DATA RECORDS START

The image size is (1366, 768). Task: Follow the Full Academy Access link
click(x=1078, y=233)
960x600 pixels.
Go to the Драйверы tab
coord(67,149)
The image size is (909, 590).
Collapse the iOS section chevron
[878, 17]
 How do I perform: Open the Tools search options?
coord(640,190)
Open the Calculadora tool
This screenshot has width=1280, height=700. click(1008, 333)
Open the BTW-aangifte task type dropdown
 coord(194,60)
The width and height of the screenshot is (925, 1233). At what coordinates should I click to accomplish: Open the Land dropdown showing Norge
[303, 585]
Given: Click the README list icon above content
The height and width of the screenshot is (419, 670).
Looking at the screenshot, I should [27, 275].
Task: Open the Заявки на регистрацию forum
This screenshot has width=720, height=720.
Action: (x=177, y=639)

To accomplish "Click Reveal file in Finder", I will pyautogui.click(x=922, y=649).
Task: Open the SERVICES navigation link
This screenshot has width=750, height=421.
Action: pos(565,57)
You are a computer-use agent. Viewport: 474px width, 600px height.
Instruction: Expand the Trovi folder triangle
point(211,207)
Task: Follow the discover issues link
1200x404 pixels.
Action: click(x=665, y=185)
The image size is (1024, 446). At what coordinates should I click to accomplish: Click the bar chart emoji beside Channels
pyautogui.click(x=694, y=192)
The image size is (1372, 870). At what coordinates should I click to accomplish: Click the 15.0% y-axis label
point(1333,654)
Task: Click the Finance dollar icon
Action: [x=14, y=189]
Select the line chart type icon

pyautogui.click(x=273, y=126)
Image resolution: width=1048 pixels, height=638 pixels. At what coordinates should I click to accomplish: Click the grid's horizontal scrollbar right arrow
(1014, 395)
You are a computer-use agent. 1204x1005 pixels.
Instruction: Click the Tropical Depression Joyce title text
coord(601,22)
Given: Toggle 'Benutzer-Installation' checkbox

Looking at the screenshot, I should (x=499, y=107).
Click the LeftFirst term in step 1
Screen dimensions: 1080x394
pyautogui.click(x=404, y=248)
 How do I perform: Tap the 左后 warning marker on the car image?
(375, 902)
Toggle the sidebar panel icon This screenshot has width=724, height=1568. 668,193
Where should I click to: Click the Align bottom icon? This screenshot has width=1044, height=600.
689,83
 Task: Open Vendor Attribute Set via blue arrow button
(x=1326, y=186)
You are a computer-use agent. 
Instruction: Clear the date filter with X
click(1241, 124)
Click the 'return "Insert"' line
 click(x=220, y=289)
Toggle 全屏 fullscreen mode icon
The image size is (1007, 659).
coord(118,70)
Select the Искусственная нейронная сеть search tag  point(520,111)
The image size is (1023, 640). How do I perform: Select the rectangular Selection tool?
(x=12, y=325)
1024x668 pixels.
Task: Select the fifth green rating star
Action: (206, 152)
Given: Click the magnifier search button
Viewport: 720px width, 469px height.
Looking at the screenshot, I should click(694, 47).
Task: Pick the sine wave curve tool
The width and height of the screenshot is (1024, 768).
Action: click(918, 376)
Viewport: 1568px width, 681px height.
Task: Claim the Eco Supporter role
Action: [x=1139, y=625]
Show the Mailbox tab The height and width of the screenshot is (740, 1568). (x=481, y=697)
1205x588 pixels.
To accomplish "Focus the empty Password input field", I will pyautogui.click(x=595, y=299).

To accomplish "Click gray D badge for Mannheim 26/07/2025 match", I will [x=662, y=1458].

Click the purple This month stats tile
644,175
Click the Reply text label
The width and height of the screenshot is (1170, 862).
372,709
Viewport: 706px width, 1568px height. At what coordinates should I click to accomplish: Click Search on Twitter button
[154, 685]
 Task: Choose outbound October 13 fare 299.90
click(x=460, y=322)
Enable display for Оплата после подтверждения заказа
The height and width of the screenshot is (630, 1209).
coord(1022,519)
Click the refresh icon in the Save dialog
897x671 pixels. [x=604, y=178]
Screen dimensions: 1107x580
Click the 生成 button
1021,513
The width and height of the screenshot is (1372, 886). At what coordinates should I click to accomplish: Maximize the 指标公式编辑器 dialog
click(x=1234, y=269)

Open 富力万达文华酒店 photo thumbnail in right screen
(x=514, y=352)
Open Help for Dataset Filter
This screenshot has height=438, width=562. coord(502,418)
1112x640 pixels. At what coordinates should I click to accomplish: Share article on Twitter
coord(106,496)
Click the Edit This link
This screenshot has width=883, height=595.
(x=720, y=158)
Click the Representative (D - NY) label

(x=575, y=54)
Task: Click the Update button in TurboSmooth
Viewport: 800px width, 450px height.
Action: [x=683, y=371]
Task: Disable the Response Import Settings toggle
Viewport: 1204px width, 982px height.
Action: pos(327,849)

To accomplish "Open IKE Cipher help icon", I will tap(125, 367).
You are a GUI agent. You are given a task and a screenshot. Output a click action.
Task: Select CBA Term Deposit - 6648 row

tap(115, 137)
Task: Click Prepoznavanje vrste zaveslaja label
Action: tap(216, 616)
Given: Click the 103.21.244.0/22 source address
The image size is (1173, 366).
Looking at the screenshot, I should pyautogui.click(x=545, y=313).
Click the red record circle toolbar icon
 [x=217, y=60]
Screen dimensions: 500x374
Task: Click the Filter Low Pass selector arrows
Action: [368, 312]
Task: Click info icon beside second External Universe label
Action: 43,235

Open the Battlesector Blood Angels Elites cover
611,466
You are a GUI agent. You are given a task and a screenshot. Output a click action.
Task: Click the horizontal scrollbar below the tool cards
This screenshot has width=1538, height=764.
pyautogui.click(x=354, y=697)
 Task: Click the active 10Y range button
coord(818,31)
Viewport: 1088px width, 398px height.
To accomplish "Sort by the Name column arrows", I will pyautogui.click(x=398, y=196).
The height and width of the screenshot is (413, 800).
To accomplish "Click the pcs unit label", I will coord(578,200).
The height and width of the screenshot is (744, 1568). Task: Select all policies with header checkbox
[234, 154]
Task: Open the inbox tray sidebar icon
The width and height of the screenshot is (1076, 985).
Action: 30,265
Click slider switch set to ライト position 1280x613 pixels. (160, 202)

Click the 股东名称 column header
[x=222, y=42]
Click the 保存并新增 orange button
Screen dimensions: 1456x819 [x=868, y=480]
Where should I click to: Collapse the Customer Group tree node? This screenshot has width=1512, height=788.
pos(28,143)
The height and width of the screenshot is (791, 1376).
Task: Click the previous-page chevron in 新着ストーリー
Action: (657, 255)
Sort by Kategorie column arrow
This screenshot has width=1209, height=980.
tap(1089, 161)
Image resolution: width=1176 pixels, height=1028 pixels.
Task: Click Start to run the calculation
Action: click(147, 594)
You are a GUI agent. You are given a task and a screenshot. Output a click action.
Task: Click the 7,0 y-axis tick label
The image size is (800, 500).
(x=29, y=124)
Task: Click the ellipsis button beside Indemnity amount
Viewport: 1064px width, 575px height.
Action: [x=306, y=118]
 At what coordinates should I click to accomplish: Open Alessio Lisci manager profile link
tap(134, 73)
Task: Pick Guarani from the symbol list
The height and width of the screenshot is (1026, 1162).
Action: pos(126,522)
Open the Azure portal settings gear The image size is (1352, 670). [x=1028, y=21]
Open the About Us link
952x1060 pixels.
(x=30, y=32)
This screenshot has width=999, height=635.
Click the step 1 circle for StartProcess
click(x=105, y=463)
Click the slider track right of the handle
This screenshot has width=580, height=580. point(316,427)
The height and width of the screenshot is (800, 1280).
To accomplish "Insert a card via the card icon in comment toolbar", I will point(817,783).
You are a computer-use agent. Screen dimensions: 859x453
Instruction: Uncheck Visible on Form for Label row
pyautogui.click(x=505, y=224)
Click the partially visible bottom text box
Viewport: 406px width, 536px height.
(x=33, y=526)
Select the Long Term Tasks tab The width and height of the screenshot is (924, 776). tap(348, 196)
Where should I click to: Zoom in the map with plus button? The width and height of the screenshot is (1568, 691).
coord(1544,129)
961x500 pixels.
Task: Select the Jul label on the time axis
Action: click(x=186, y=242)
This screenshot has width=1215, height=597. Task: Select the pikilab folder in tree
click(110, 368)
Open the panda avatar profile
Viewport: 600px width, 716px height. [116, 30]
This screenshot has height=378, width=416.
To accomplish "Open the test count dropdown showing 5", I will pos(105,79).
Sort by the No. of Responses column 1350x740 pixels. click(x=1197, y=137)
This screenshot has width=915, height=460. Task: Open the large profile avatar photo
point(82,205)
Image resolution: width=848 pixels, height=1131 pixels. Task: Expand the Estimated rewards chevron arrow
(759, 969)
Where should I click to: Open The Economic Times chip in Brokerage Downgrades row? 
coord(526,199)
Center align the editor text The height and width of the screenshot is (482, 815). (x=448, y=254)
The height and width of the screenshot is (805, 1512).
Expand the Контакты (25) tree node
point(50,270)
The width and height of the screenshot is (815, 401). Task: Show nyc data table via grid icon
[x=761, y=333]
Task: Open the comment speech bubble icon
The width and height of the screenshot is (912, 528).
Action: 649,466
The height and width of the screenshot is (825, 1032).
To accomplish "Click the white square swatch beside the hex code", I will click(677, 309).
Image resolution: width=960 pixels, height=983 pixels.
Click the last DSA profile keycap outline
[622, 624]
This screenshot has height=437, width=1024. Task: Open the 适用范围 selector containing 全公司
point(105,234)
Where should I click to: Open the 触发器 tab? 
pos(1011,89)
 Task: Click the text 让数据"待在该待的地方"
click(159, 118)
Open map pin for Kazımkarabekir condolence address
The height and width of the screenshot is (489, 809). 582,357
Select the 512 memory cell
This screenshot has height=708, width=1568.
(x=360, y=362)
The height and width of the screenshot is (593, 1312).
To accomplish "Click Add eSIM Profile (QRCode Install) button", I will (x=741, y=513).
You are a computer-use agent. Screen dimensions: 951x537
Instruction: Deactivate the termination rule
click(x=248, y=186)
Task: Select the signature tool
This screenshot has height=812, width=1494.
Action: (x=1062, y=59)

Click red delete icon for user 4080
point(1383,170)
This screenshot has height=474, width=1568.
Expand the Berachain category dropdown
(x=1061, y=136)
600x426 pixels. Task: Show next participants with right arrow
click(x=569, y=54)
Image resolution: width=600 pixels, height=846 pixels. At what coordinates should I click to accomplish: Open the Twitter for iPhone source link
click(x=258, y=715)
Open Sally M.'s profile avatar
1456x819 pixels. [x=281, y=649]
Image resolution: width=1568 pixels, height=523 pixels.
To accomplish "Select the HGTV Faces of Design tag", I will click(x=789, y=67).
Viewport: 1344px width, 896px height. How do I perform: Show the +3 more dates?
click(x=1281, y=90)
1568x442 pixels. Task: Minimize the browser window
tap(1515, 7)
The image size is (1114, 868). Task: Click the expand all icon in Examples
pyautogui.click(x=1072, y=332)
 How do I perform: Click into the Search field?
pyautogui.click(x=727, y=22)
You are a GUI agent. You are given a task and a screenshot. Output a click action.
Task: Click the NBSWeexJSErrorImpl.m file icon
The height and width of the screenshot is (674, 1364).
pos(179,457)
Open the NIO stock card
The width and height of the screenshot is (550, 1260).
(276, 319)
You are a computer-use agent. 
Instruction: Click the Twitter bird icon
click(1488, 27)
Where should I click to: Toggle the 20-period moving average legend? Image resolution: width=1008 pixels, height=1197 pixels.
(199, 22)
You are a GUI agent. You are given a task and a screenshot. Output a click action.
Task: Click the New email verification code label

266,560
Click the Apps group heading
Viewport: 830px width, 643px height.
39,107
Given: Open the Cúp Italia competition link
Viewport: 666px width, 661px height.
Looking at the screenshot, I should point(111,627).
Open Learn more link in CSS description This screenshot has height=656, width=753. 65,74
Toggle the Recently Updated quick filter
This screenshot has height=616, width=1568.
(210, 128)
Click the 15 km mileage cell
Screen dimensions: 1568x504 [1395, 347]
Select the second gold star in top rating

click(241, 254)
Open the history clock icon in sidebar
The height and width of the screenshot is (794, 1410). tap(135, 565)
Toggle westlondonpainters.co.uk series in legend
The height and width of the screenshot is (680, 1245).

DATA RECORDS END

WHAT YOU ARE ASKED TO DO =
Each line in the listing above from the one containing "Task: Click the 7,0 y-axis tick label" through the one containing "Task: Pick Guarani from the symbol list" should be repeated exactly, and no other line.

TASK OUTPUT =
Task: Click the 7,0 y-axis tick label
The image size is (800, 500).
(x=29, y=124)
Task: Click the ellipsis button beside Indemnity amount
Viewport: 1064px width, 575px height.
Action: [x=306, y=118]
 At what coordinates should I click to accomplish: Open Alessio Lisci manager profile link
tap(134, 73)
Task: Pick Guarani from the symbol list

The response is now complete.